* _Exercise data_:
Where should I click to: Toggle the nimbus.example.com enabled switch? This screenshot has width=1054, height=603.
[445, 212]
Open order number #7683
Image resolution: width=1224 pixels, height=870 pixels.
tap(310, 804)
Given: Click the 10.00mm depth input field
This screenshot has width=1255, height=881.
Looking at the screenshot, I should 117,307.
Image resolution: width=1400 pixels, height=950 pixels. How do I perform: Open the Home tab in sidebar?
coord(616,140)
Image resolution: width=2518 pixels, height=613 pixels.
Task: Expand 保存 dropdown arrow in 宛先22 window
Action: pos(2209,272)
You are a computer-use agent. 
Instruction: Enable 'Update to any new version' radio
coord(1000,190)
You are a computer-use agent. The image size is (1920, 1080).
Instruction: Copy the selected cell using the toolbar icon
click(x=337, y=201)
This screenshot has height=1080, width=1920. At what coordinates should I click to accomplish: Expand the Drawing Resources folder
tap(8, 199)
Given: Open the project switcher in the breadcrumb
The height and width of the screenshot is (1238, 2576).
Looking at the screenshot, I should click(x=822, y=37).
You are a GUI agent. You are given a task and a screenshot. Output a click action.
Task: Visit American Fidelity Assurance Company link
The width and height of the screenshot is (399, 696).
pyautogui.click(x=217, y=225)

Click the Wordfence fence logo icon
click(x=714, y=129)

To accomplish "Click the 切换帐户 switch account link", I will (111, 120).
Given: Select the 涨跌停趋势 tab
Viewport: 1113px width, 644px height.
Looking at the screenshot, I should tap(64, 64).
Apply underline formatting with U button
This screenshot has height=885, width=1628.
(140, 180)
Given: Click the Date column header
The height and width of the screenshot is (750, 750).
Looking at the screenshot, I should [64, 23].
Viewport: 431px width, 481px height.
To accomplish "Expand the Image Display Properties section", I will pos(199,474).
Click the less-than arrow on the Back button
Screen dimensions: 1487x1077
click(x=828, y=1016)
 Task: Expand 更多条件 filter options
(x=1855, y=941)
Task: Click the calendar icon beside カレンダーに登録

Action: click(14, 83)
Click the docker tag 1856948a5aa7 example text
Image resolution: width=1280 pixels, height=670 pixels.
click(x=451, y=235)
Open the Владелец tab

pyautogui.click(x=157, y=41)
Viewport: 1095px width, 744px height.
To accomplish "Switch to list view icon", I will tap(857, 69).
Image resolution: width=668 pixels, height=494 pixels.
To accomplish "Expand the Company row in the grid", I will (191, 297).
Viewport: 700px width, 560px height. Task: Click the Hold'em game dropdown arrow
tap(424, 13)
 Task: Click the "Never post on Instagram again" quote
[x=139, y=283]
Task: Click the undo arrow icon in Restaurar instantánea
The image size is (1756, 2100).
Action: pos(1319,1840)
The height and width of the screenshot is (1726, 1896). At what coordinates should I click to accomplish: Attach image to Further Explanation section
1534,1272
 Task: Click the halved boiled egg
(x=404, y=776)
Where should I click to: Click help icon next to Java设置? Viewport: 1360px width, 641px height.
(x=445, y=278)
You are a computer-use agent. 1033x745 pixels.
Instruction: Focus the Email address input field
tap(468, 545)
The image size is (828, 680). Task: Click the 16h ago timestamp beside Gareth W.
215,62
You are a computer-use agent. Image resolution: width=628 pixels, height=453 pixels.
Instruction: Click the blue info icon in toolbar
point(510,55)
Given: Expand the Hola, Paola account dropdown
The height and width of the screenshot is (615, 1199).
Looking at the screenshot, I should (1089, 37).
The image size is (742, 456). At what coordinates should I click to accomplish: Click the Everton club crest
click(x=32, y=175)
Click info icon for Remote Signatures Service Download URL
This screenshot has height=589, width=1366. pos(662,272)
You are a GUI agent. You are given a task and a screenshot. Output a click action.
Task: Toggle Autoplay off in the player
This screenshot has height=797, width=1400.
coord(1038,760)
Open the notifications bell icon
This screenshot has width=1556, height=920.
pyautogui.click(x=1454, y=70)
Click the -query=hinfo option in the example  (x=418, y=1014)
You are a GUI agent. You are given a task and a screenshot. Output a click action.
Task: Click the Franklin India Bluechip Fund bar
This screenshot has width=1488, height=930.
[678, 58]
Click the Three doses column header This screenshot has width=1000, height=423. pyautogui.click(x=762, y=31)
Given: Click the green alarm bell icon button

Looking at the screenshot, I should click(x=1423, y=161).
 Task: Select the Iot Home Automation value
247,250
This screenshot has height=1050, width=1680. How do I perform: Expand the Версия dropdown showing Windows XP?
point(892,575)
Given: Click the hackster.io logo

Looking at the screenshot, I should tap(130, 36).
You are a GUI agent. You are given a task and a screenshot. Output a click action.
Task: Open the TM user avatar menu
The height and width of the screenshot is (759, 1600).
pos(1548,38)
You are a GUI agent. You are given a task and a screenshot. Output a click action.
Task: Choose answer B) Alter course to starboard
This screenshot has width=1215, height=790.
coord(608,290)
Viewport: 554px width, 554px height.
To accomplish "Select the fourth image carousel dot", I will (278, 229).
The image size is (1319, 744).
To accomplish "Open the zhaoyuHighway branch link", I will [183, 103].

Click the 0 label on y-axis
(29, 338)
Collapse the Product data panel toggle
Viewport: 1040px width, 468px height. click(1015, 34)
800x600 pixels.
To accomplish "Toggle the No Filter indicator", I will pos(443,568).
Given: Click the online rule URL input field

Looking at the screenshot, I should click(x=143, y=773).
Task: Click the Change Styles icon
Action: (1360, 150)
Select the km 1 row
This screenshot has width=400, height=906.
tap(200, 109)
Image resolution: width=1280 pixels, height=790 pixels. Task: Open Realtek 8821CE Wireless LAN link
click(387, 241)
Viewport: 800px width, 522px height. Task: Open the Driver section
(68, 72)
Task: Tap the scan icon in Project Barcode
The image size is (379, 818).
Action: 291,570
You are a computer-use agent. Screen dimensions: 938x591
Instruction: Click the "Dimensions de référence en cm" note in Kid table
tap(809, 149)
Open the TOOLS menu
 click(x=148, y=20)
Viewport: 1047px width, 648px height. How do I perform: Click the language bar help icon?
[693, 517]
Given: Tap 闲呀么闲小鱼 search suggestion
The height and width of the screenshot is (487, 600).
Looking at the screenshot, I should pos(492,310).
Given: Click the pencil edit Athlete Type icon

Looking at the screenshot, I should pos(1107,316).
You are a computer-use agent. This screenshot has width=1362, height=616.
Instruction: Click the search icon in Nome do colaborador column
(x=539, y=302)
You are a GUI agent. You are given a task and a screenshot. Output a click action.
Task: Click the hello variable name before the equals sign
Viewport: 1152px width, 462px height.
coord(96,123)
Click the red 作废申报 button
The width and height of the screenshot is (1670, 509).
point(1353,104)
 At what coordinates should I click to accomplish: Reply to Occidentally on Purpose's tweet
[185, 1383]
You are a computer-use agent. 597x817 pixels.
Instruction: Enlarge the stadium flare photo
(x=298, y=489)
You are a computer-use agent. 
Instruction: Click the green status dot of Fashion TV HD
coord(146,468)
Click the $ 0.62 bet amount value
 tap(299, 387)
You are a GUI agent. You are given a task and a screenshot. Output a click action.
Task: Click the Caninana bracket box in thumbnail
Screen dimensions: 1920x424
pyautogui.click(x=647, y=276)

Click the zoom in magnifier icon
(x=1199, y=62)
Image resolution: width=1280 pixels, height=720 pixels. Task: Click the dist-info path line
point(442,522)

* _Work item_:
The response should consist of the entries, retyped exactly and in full.

* _Response box_:
Where should I click to: Toggle the nimbus.example.com enabled switch? This screenshot has width=1054, height=603.
[445, 212]
Open order number #7683
Image resolution: width=1224 pixels, height=870 pixels.
tap(310, 804)
Given: Click the 10.00mm depth input field
This screenshot has width=1255, height=881.
Looking at the screenshot, I should 117,307.
Image resolution: width=1400 pixels, height=950 pixels. How do I perform: Open the Home tab in sidebar?
coord(616,140)
Image resolution: width=2518 pixels, height=613 pixels.
Task: Expand 保存 dropdown arrow in 宛先22 window
Action: pos(2209,272)
You are a computer-use agent. 
Instruction: Enable 'Update to any new version' radio
coord(1000,190)
You are a computer-use agent. The image size is (1920, 1080).
Instruction: Copy the selected cell using the toolbar icon
click(x=337, y=201)
This screenshot has height=1080, width=1920. At what coordinates should I click to accomplish: Expand the Drawing Resources folder
tap(8, 199)
Given: Open the project switcher in the breadcrumb
The height and width of the screenshot is (1238, 2576).
Looking at the screenshot, I should click(x=822, y=37).
You are a GUI agent. You are given a task and a screenshot. Output a click action.
Task: Visit American Fidelity Assurance Company link
The width and height of the screenshot is (399, 696).
pyautogui.click(x=217, y=225)

Click the Wordfence fence logo icon
click(x=714, y=129)

To accomplish "Click the 切换帐户 switch account link", I will (111, 120).
Given: Select the 涨跌停趋势 tab
Viewport: 1113px width, 644px height.
Looking at the screenshot, I should tap(64, 64).
Apply underline formatting with U button
This screenshot has height=885, width=1628.
(140, 180)
Given: Click the Date column header
The height and width of the screenshot is (750, 750).
Looking at the screenshot, I should [64, 23].
Viewport: 431px width, 481px height.
To accomplish "Expand the Image Display Properties section", I will pos(199,474).
Click the less-than arrow on the Back button
Screen dimensions: 1487x1077
click(x=828, y=1016)
 Task: Expand 更多条件 filter options
(x=1855, y=941)
Task: Click the calendar icon beside カレンダーに登録

Action: click(14, 83)
Click the docker tag 1856948a5aa7 example text
Image resolution: width=1280 pixels, height=670 pixels.
click(x=451, y=235)
Open the Владелец tab

pyautogui.click(x=157, y=41)
Viewport: 1095px width, 744px height.
To accomplish "Switch to list view icon", I will tap(857, 69).
Image resolution: width=668 pixels, height=494 pixels.
To accomplish "Expand the Company row in the grid", I will (191, 297).
Viewport: 700px width, 560px height. Task: Click the Hold'em game dropdown arrow
tap(424, 13)
 Task: Click the "Never post on Instagram again" quote
[x=139, y=283]
Task: Click the undo arrow icon in Restaurar instantánea
The image size is (1756, 2100).
Action: pos(1319,1840)
The height and width of the screenshot is (1726, 1896). At what coordinates should I click to accomplish: Attach image to Further Explanation section
1534,1272
 Task: Click the halved boiled egg
(x=404, y=776)
Where should I click to: Click help icon next to Java设置? Viewport: 1360px width, 641px height.
(x=445, y=278)
You are a computer-use agent. 1033x745 pixels.
Instruction: Focus the Email address input field
tap(468, 545)
The image size is (828, 680). Task: Click the 16h ago timestamp beside Gareth W.
215,62
You are a computer-use agent. Image resolution: width=628 pixels, height=453 pixels.
Instruction: Click the blue info icon in toolbar
point(510,55)
Given: Expand the Hola, Paola account dropdown
The height and width of the screenshot is (615, 1199).
Looking at the screenshot, I should (1089, 37).
The image size is (742, 456). At what coordinates should I click to accomplish: Click the Everton club crest
click(x=32, y=175)
Click info icon for Remote Signatures Service Download URL
This screenshot has height=589, width=1366. pos(662,272)
You are a GUI agent. You are given a task and a screenshot. Output a click action.
Task: Toggle Autoplay off in the player
This screenshot has height=797, width=1400.
coord(1038,760)
Open the notifications bell icon
This screenshot has width=1556, height=920.
pyautogui.click(x=1454, y=70)
Click the -query=hinfo option in the example  (x=418, y=1014)
You are a GUI agent. You are given a task and a screenshot. Output a click action.
Task: Click the Franklin India Bluechip Fund bar
This screenshot has width=1488, height=930.
[678, 58]
Click the Three doses column header This screenshot has width=1000, height=423. pyautogui.click(x=762, y=31)
Given: Click the green alarm bell icon button

Looking at the screenshot, I should click(x=1423, y=161).
 Task: Select the Iot Home Automation value
247,250
This screenshot has height=1050, width=1680. How do I perform: Expand the Версия dropdown showing Windows XP?
point(892,575)
Given: Click the hackster.io logo

Looking at the screenshot, I should tap(130, 36).
You are a GUI agent. You are given a task and a screenshot. Output a click action.
Task: Open the TM user avatar menu
The height and width of the screenshot is (759, 1600).
pos(1548,38)
You are a GUI agent. You are given a task and a screenshot. Output a click action.
Task: Choose answer B) Alter course to starboard
This screenshot has width=1215, height=790.
coord(608,290)
Viewport: 554px width, 554px height.
To accomplish "Select the fourth image carousel dot", I will (278, 229).
The image size is (1319, 744).
To accomplish "Open the zhaoyuHighway branch link", I will [183, 103].

Click the 0 label on y-axis
(29, 338)
Collapse the Product data panel toggle
Viewport: 1040px width, 468px height. click(1015, 34)
800x600 pixels.
To accomplish "Toggle the No Filter indicator", I will pos(443,568).
Given: Click the online rule URL input field

Looking at the screenshot, I should click(x=143, y=773).
Task: Click the Change Styles icon
Action: (1360, 150)
Select the km 1 row
This screenshot has width=400, height=906.
tap(200, 109)
Image resolution: width=1280 pixels, height=790 pixels. Task: Open Realtek 8821CE Wireless LAN link
click(387, 241)
Viewport: 800px width, 522px height. Task: Open the Driver section
(68, 72)
Task: Tap the scan icon in Project Barcode
The image size is (379, 818).
Action: 291,570
You are a computer-use agent. Screen dimensions: 938x591
Instruction: Click the "Dimensions de référence en cm" note in Kid table
tap(809, 149)
Open the TOOLS menu
 click(x=148, y=20)
Viewport: 1047px width, 648px height. How do I perform: Click the language bar help icon?
[693, 517]
Given: Tap 闲呀么闲小鱼 search suggestion
The height and width of the screenshot is (487, 600).
Looking at the screenshot, I should pos(492,310).
Given: Click the pencil edit Athlete Type icon

Looking at the screenshot, I should pos(1107,316).
You are a computer-use agent. This screenshot has width=1362, height=616.
Instruction: Click the search icon in Nome do colaborador column
(x=539, y=302)
You are a GUI agent. You are given a task and a screenshot. Output a click action.
Task: Click the hello variable name before the equals sign
Viewport: 1152px width, 462px height.
coord(96,123)
Click the red 作废申报 button
The width and height of the screenshot is (1670, 509).
point(1353,104)
 At what coordinates should I click to accomplish: Reply to Occidentally on Purpose's tweet
[185, 1383]
You are a computer-use agent. 597x817 pixels.
Instruction: Enlarge the stadium flare photo
(x=298, y=489)
You are a computer-use agent. 
Instruction: Click the green status dot of Fashion TV HD
coord(146,468)
Click the $ 0.62 bet amount value
 tap(299, 387)
You are a GUI agent. You are given a task and a screenshot. Output a click action.
Task: Click the Caninana bracket box in thumbnail
Screen dimensions: 1920x424
pyautogui.click(x=647, y=276)

Click the zoom in magnifier icon
(x=1199, y=62)
Image resolution: width=1280 pixels, height=720 pixels. Task: Click the dist-info path line
point(442,522)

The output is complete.